→ The request
Render every line of the listing below as a numbered list, omitting any blank lines.

[Item position entries]

** begin **

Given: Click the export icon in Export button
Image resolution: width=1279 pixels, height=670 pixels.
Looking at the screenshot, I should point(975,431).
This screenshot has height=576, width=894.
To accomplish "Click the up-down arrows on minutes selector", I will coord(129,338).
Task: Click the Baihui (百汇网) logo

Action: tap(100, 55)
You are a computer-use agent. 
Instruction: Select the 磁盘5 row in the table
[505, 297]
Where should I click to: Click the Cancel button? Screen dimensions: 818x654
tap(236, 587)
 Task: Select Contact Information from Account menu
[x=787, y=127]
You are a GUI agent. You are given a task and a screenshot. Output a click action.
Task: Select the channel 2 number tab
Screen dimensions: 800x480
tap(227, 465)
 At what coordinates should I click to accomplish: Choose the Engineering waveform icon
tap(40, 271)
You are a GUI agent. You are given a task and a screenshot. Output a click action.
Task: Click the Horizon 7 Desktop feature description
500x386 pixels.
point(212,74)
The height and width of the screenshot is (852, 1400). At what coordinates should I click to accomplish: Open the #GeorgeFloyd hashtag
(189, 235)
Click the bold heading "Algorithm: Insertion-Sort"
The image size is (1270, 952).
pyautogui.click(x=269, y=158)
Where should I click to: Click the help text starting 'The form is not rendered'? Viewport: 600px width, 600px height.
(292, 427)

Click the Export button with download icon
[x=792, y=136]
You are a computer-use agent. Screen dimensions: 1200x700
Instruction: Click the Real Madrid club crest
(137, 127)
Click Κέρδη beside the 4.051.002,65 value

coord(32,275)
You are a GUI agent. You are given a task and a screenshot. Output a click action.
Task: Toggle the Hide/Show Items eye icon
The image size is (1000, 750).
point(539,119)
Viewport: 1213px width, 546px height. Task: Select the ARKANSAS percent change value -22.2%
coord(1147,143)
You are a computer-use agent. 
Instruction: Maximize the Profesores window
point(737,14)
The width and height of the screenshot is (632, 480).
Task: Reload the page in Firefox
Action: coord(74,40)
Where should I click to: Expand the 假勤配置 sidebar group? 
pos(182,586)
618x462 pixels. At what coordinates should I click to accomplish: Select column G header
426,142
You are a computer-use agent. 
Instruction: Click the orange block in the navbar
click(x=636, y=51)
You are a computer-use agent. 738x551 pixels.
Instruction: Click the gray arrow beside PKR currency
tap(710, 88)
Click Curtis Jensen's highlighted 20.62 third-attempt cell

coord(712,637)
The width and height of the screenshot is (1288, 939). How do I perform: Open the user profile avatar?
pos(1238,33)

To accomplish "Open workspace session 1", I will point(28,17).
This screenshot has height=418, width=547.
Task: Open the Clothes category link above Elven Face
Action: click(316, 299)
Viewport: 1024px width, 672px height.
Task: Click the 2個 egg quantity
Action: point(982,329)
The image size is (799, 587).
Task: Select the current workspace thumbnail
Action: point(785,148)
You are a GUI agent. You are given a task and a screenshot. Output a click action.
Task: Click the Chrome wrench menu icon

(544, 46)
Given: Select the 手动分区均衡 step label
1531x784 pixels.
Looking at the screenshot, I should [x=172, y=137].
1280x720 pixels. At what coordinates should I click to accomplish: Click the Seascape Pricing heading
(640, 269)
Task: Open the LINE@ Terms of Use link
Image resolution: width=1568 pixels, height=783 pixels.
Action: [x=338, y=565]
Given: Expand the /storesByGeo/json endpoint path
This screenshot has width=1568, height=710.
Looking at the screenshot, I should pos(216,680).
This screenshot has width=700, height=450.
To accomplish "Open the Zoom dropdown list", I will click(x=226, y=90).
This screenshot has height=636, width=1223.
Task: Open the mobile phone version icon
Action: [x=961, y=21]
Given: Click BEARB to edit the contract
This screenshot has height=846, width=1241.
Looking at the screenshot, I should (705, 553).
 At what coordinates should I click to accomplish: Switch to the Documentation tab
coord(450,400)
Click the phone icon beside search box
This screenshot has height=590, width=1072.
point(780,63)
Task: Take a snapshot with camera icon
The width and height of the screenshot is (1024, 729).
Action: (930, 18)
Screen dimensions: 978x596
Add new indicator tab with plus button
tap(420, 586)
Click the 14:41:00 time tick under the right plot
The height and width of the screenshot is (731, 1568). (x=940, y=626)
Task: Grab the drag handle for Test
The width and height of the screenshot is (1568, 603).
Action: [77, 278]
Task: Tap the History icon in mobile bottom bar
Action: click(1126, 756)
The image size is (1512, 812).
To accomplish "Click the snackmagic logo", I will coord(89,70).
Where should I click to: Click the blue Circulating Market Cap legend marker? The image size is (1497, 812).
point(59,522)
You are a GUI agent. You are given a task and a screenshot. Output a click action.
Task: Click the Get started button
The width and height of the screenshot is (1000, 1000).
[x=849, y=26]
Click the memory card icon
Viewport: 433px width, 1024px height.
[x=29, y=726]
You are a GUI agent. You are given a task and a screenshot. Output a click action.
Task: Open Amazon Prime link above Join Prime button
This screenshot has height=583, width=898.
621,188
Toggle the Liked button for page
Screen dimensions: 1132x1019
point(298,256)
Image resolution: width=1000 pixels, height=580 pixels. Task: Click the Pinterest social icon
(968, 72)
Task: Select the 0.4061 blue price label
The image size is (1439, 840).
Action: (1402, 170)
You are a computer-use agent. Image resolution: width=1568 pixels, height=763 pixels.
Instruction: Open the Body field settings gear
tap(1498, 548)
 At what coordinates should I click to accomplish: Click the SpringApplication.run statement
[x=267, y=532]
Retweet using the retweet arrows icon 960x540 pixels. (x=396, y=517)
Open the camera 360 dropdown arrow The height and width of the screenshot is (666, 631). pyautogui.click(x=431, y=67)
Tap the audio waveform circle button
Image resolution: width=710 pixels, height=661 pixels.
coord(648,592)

** end **

→ The result
1. Given: Click the export icon in Export button
2. Image resolution: width=1279 pixels, height=670 pixels.
3. Looking at the screenshot, I should point(975,431).
4. This screenshot has height=576, width=894.
5. To accomplish "Click the up-down arrows on minutes selector", I will coord(129,338).
6. Task: Click the Baihui (百汇网) logo
7. Action: tap(100, 55)
8. You are a computer-use agent. 
9. Instruction: Select the 磁盘5 row in the table
10. [505, 297]
11. Where should I click to: Click the Cancel button? Screen dimensions: 818x654
12. tap(236, 587)
13.  Task: Select Contact Information from Account menu
14. [x=787, y=127]
15. You are a GUI agent. You are given a task and a screenshot. Output a click action.
16. Task: Select the channel 2 number tab
17. Screen dimensions: 800x480
18. tap(227, 465)
19.  At what coordinates should I click to accomplish: Choose the Engineering waveform icon
20. tap(40, 271)
21. You are a GUI agent. You are given a task and a screenshot. Output a click action.
22. Task: Click the Horizon 7 Desktop feature description
23. 500x386 pixels.
24. point(212,74)
25. The height and width of the screenshot is (852, 1400). At what coordinates should I click to accomplish: Open the #GeorgeFloyd hashtag
26. (189, 235)
27. Click the bold heading "Algorithm: Insertion-Sort"
28. The image size is (1270, 952).
29. pyautogui.click(x=269, y=158)
30. Where should I click to: Click the help text starting 'The form is not rendered'? Viewport: 600px width, 600px height.
31. (292, 427)
32. Click the Export button with download icon
33. [x=792, y=136]
34. You are a computer-use agent. Screen dimensions: 1200x700
35. Instruction: Click the Real Madrid club crest
36. (137, 127)
37. Click Κέρδη beside the 4.051.002,65 value
38. coord(32,275)
39. You are a GUI agent. You are given a task and a screenshot. Output a click action.
40. Task: Toggle the Hide/Show Items eye icon
41. The image size is (1000, 750).
42. point(539,119)
43. Viewport: 1213px width, 546px height. Task: Select the ARKANSAS percent change value -22.2%
44. coord(1147,143)
45. You are a computer-use agent. 
46. Instruction: Maximize the Profesores window
47. point(737,14)
48. The width and height of the screenshot is (632, 480).
49. Task: Reload the page in Firefox
50. Action: coord(74,40)
51. Where should I click to: Expand the 假勤配置 sidebar group? 
52. pos(182,586)
53. 618x462 pixels. At what coordinates should I click to accomplish: Select column G header
54. 426,142
55. You are a computer-use agent. 
56. Instruction: Click the orange block in the navbar
57. click(x=636, y=51)
58. You are a computer-use agent. 738x551 pixels.
59. Instruction: Click the gray arrow beside PKR currency
60. tap(710, 88)
61. Click Curtis Jensen's highlighted 20.62 third-attempt cell
62. coord(712,637)
63. The width and height of the screenshot is (1288, 939). How do I perform: Open the user profile avatar?
64. pos(1238,33)
65. To accomplish "Open workspace session 1", I will point(28,17).
66. This screenshot has height=418, width=547.
67. Task: Open the Clothes category link above Elven Face
68. Action: click(316, 299)
69. Viewport: 1024px width, 672px height.
70. Task: Click the 2個 egg quantity
71. Action: point(982,329)
72. The image size is (799, 587).
73. Task: Select the current workspace thumbnail
74. Action: point(785,148)
75. You are a GUI agent. You are given a task and a screenshot. Output a click action.
76. Task: Click the Chrome wrench menu icon
77. (544, 46)
78. Given: Select the 手动分区均衡 step label
79. 1531x784 pixels.
80. Looking at the screenshot, I should [x=172, y=137].
81. 1280x720 pixels. At what coordinates should I click to accomplish: Click the Seascape Pricing heading
82. (640, 269)
83. Task: Open the LINE@ Terms of Use link
84. Image resolution: width=1568 pixels, height=783 pixels.
85. Action: [x=338, y=565]
86. Given: Expand the /storesByGeo/json endpoint path
87. This screenshot has width=1568, height=710.
88. Looking at the screenshot, I should pos(216,680).
89. This screenshot has width=700, height=450.
90. To accomplish "Open the Zoom dropdown list", I will click(x=226, y=90).
91. This screenshot has height=636, width=1223.
92. Task: Open the mobile phone version icon
93. Action: [x=961, y=21]
94. Given: Click BEARB to edit the contract
95. This screenshot has height=846, width=1241.
96. Looking at the screenshot, I should (705, 553).
97.  At what coordinates should I click to accomplish: Switch to the Documentation tab
98. coord(450,400)
99. Click the phone icon beside search box
100. This screenshot has height=590, width=1072.
101. point(780,63)
102. Task: Take a snapshot with camera icon
103. The width and height of the screenshot is (1024, 729).
104. Action: (930, 18)
105. Screen dimensions: 978x596
106. Add new indicator tab with plus button
107. tap(420, 586)
108. Click the 14:41:00 time tick under the right plot
109. The height and width of the screenshot is (731, 1568). (x=940, y=626)
110. Task: Grab the drag handle for Test
111. The width and height of the screenshot is (1568, 603).
112. Action: [77, 278]
113. Task: Tap the History icon in mobile bottom bar
114. Action: click(1126, 756)
115. The image size is (1512, 812).
116. To accomplish "Click the snackmagic logo", I will coord(89,70).
117. Where should I click to: Click the blue Circulating Market Cap legend marker? The image size is (1497, 812).
118. point(59,522)
119. You are a GUI agent. You are given a task and a screenshot. Output a click action.
120. Task: Click the Get started button
121. The width and height of the screenshot is (1000, 1000).
122. [x=849, y=26]
123. Click the memory card icon
124. Viewport: 433px width, 1024px height.
125. [x=29, y=726]
126. You are a GUI agent. You are given a task and a screenshot. Output a click action.
127. Task: Open Amazon Prime link above Join Prime button
128. This screenshot has height=583, width=898.
129. 621,188
130. Toggle the Liked button for page
131. Screen dimensions: 1132x1019
132. point(298,256)
133. Image resolution: width=1000 pixels, height=580 pixels. Task: Click the Pinterest social icon
134. (968, 72)
135. Task: Select the 0.4061 blue price label
136. The image size is (1439, 840).
137. Action: (1402, 170)
138. You are a computer-use agent. Image resolution: width=1568 pixels, height=763 pixels.
139. Instruction: Open the Body field settings gear
140. tap(1498, 548)
141.  At what coordinates should I click to accomplish: Click the SpringApplication.run statement
142. [x=267, y=532]
143. Retweet using the retweet arrows icon 960x540 pixels. (x=396, y=517)
144. Open the camera 360 dropdown arrow The height and width of the screenshot is (666, 631). pyautogui.click(x=431, y=67)
145. Tap the audio waveform circle button
146. Image resolution: width=710 pixels, height=661 pixels.
147. coord(648,592)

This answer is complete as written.